start Passage provided

I was a bookworm, the kind who would read with a flashlight under the covers after he was supposed to be asleep. Occasionally, I would be left alone at night, and I would lie on my stomach with my book propped on my pillow, immersed in fantasy as only an imaginative boy can be immersed in the creations of writers like Robert Louis Stevenson, H. Rider Haggard, Sir Arthur Conan Doyle, and, of course, Edgar Allan Poe.

My bed lamp hooked over the headboard was the only light on in the entire house, and my bed was like Robinson Crusoe's island.

Whenever I was home alone like that, I would hope I could enjoy my snug solitude until I heard our car outside, the front door opening downstairs, and had my evening of pleasure capped with a glass of milk and a peanut-butter-and-marmalade sandwich. But sometimes I was disturbed by noises I would try my best to ignore.

One of the noises was an eerie creaking – a prolonged ee-ee-ahh-ahh – which, try as I might, I couldn't help imagining was the sound of a secret door being opened by a hooded figure who shared the house with us and only came out when he knew I was alone.

There it was again – that ee-ee-ahh-ahh, so much like rusty hinges. And occasionally there was something much worse – the clump, clump, clump that seemed to be coming up the stairs. It was no good trying to retreat back into whatever I had been reading. The words under the glaring light bulb became as incomprehensible as hieroglyphics.

The ensuing silence was just as bad, because I kept listening even more intently for the next creak or clump, or imagining that whoever was making those noises had decided to be more careful so as not to alarm me. Then I might only hear a click or a tick ... or a tap.

I suffered through these episodes of terror for several years. But then one night – about the time I was entering puberty – something unexpected came over me, making me feel as if I were a different person. I suddenly became outraged at the thought that I should be trembling there in my own bed imagining creatures that not only had no business trespassing in my house – my house! – but probably didn't even exist.

end Passage provided
start Given records

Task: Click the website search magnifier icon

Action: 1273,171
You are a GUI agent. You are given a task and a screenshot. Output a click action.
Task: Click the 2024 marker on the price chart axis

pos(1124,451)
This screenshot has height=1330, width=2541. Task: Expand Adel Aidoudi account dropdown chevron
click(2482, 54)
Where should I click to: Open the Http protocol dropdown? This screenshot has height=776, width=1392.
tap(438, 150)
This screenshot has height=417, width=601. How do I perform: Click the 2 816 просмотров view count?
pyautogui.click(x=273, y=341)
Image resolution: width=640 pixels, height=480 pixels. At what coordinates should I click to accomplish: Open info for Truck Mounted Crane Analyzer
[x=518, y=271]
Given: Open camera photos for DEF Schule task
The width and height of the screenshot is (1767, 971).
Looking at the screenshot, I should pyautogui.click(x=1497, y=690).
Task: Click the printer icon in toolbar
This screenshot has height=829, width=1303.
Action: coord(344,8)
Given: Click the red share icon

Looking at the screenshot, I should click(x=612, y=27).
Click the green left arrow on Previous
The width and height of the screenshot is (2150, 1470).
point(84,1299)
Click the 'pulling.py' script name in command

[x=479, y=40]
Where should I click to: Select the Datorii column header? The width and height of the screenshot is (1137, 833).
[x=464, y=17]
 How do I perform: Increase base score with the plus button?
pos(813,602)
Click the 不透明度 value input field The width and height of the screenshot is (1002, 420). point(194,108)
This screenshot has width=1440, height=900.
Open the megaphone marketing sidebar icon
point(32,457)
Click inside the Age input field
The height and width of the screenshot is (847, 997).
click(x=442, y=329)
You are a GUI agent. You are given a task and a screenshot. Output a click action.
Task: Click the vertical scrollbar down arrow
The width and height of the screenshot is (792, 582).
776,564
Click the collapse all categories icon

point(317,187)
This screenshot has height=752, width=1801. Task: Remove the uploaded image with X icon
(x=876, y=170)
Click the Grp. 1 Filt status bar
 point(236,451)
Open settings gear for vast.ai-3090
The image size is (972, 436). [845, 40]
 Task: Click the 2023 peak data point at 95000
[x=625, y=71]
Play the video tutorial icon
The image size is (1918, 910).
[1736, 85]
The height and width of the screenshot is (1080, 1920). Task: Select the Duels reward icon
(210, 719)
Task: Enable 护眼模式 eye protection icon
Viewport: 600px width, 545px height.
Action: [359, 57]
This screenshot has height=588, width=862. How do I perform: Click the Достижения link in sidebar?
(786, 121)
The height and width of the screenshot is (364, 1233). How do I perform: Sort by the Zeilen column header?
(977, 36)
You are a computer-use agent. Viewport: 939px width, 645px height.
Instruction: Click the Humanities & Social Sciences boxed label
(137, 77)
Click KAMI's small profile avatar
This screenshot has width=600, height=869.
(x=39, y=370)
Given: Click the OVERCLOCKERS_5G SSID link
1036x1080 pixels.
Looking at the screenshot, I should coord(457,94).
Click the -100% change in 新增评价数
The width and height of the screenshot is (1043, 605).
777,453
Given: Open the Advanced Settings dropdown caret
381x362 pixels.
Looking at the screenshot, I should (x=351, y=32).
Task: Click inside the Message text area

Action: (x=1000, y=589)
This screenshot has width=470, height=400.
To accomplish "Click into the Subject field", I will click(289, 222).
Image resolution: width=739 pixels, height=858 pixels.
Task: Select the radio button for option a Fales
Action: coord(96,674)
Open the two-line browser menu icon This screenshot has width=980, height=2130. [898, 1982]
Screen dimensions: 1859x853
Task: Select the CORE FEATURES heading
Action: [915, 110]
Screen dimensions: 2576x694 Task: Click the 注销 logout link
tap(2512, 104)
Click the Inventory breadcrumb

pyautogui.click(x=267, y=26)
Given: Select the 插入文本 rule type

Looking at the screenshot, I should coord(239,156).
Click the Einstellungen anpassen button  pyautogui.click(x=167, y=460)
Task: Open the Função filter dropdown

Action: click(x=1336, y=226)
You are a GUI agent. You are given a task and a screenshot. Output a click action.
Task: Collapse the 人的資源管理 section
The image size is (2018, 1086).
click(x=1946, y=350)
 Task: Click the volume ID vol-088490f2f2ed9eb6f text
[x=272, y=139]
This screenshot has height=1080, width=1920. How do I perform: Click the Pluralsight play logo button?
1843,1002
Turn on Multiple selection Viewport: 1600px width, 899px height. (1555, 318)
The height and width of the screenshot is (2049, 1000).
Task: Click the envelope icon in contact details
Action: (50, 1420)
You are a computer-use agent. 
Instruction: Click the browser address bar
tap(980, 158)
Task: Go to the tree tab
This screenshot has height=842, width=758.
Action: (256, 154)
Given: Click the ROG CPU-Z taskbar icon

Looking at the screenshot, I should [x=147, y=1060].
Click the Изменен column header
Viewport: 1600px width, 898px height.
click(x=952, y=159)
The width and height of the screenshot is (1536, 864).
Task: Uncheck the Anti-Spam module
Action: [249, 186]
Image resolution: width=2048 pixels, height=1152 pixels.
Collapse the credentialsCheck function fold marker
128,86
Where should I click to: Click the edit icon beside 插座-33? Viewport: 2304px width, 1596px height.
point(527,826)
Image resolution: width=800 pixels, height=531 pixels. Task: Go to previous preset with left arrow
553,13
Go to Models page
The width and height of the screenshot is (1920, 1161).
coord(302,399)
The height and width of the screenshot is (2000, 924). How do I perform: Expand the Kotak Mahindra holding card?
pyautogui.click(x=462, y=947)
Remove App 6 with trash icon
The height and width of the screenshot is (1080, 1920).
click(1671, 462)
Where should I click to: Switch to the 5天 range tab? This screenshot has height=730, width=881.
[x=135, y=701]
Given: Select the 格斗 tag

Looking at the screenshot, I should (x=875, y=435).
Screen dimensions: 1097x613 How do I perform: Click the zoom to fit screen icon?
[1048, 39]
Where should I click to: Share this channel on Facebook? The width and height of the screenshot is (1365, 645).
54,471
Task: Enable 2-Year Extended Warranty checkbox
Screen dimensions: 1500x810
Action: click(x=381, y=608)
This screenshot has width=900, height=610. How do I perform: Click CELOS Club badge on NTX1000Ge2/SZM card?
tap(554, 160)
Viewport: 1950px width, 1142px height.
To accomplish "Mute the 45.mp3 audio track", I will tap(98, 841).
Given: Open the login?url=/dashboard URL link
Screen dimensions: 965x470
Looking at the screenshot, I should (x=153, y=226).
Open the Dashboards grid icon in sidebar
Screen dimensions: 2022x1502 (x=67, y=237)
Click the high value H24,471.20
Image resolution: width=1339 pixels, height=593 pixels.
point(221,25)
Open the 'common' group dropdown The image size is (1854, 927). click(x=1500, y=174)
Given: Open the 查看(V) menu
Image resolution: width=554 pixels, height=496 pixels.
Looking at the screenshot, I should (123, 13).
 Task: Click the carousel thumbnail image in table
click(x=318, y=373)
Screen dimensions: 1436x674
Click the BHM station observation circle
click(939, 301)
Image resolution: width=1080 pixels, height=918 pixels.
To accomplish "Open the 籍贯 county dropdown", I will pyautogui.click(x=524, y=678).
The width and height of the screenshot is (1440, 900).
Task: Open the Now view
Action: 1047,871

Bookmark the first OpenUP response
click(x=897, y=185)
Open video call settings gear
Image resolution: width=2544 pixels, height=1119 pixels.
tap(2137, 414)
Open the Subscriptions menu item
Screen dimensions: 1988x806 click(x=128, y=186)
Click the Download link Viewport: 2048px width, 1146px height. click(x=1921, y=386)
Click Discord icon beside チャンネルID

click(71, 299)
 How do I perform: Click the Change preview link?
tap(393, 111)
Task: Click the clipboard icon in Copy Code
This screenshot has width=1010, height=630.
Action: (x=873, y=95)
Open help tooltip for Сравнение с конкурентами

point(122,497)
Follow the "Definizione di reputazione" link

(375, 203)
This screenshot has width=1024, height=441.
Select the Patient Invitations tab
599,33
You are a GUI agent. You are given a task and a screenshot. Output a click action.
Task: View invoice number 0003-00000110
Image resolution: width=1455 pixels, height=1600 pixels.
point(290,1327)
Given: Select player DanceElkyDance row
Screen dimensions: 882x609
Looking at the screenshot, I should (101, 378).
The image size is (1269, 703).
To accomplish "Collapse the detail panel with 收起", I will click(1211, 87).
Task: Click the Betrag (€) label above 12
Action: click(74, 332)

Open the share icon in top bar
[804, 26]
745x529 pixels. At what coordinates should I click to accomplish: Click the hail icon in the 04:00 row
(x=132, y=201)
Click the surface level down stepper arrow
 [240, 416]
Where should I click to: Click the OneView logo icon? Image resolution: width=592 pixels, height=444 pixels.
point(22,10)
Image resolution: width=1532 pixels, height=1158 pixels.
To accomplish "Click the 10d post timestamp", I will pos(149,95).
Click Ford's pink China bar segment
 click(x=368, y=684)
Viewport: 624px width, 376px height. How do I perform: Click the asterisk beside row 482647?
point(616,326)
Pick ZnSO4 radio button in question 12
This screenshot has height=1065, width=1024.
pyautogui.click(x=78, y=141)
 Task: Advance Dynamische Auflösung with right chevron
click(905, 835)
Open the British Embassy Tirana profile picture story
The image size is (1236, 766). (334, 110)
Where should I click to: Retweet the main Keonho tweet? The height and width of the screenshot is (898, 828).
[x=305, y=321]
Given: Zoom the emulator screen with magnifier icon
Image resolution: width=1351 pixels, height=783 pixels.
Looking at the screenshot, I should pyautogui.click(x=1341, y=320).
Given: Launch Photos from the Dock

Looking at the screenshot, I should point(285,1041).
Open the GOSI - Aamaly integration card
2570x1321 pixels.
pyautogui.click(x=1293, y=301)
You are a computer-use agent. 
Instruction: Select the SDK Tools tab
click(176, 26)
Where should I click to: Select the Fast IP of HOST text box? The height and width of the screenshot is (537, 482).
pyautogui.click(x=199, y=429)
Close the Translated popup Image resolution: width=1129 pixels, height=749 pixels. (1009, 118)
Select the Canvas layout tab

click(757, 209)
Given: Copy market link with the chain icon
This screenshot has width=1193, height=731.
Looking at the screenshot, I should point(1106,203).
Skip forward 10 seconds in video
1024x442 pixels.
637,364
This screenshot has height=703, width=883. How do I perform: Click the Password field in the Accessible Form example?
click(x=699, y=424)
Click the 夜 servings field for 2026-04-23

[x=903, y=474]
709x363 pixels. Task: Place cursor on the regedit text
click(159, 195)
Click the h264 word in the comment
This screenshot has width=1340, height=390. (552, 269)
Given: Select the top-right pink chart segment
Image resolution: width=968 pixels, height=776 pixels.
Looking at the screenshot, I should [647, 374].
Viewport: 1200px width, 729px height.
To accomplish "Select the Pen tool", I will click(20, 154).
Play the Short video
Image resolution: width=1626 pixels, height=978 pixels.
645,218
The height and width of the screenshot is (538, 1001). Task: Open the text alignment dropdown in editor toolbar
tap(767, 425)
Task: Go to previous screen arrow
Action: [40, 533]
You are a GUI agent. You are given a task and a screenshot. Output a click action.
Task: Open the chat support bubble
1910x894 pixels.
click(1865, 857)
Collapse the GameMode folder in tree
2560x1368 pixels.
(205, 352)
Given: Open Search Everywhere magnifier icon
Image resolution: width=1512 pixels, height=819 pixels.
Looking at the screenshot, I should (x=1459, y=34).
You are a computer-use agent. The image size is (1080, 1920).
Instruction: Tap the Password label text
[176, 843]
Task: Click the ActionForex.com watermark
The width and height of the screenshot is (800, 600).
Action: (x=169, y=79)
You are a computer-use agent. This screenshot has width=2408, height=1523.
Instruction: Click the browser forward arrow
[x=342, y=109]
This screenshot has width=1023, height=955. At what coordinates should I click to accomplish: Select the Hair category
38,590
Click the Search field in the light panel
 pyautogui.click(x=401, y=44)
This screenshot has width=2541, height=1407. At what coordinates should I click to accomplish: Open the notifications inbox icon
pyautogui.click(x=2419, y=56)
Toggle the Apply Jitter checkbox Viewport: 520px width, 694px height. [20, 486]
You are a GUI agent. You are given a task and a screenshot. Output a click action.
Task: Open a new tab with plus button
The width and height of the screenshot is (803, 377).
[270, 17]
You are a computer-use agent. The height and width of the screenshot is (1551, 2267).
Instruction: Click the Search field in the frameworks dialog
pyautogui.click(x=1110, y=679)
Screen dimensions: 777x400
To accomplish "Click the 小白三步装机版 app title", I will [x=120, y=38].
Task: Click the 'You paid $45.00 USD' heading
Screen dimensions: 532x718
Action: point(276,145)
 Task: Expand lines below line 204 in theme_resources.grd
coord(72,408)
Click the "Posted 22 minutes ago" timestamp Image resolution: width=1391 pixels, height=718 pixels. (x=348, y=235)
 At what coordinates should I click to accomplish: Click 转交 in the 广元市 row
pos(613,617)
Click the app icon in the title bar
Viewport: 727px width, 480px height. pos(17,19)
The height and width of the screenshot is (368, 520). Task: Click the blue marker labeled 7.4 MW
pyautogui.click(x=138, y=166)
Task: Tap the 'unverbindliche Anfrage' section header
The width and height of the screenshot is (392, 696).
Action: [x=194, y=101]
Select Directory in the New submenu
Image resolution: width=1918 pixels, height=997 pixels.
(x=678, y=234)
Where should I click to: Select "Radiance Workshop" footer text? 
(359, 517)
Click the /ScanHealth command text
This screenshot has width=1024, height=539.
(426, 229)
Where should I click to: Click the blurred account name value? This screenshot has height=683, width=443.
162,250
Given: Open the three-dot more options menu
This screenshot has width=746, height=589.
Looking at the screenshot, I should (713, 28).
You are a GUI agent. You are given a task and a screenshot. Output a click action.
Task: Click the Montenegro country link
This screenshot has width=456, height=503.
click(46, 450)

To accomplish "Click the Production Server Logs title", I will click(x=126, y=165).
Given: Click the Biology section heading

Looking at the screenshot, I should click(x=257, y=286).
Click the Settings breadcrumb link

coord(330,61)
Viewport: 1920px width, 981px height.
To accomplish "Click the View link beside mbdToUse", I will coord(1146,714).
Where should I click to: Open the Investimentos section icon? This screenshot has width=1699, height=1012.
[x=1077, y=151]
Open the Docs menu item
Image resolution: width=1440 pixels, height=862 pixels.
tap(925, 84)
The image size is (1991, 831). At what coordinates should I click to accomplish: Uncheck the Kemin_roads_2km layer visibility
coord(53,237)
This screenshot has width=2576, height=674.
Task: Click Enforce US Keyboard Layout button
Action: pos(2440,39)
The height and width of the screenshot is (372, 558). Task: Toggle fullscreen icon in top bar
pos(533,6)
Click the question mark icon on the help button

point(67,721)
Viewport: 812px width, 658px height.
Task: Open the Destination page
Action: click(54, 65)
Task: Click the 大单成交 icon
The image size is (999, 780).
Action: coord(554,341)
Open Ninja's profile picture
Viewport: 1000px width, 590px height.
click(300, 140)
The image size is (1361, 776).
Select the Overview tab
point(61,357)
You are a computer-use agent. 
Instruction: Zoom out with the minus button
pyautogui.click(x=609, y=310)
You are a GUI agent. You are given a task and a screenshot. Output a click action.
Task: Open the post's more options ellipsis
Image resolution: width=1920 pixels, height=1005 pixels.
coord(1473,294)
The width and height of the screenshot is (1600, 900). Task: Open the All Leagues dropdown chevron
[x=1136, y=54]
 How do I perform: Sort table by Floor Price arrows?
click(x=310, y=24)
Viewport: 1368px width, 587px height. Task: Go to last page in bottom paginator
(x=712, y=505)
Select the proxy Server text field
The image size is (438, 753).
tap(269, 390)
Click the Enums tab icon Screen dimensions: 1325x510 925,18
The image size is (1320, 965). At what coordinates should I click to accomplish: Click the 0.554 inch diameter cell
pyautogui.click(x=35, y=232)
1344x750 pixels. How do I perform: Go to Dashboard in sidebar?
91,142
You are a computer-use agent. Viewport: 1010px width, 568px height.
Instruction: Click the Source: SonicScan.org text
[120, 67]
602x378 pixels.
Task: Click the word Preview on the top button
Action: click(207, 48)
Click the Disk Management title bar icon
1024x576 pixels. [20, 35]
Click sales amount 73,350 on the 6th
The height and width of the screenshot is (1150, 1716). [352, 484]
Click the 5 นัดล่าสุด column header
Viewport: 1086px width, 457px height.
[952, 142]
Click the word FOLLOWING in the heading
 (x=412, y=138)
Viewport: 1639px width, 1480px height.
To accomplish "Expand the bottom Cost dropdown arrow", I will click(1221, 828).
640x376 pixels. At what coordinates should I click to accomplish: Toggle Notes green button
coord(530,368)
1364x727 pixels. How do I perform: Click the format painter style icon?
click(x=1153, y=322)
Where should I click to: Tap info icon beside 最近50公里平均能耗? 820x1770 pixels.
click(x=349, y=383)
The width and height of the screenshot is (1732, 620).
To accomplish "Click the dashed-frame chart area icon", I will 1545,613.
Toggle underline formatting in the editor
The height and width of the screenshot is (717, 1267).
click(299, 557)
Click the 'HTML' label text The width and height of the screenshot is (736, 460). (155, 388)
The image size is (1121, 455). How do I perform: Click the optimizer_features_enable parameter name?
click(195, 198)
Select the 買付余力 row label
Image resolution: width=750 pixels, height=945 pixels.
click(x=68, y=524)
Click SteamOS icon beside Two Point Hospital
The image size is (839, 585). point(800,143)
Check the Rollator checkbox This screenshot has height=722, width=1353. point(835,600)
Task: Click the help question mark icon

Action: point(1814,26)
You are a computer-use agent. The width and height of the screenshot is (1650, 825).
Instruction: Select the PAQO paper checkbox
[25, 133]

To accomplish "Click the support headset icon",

end Given records

Problem details:
Answer these questions using the passage about reading alone at night:
1. What does the narrator compare the bed to?
2. What food and drink capped an evening home alone?
3. What did the creaking noise sound so much like?

Exercise response:
1. Robinson Crusoe's island.
2. A glass of milk and a peanut-butter-and-marmalade sandwich.
3. Rusty hinges.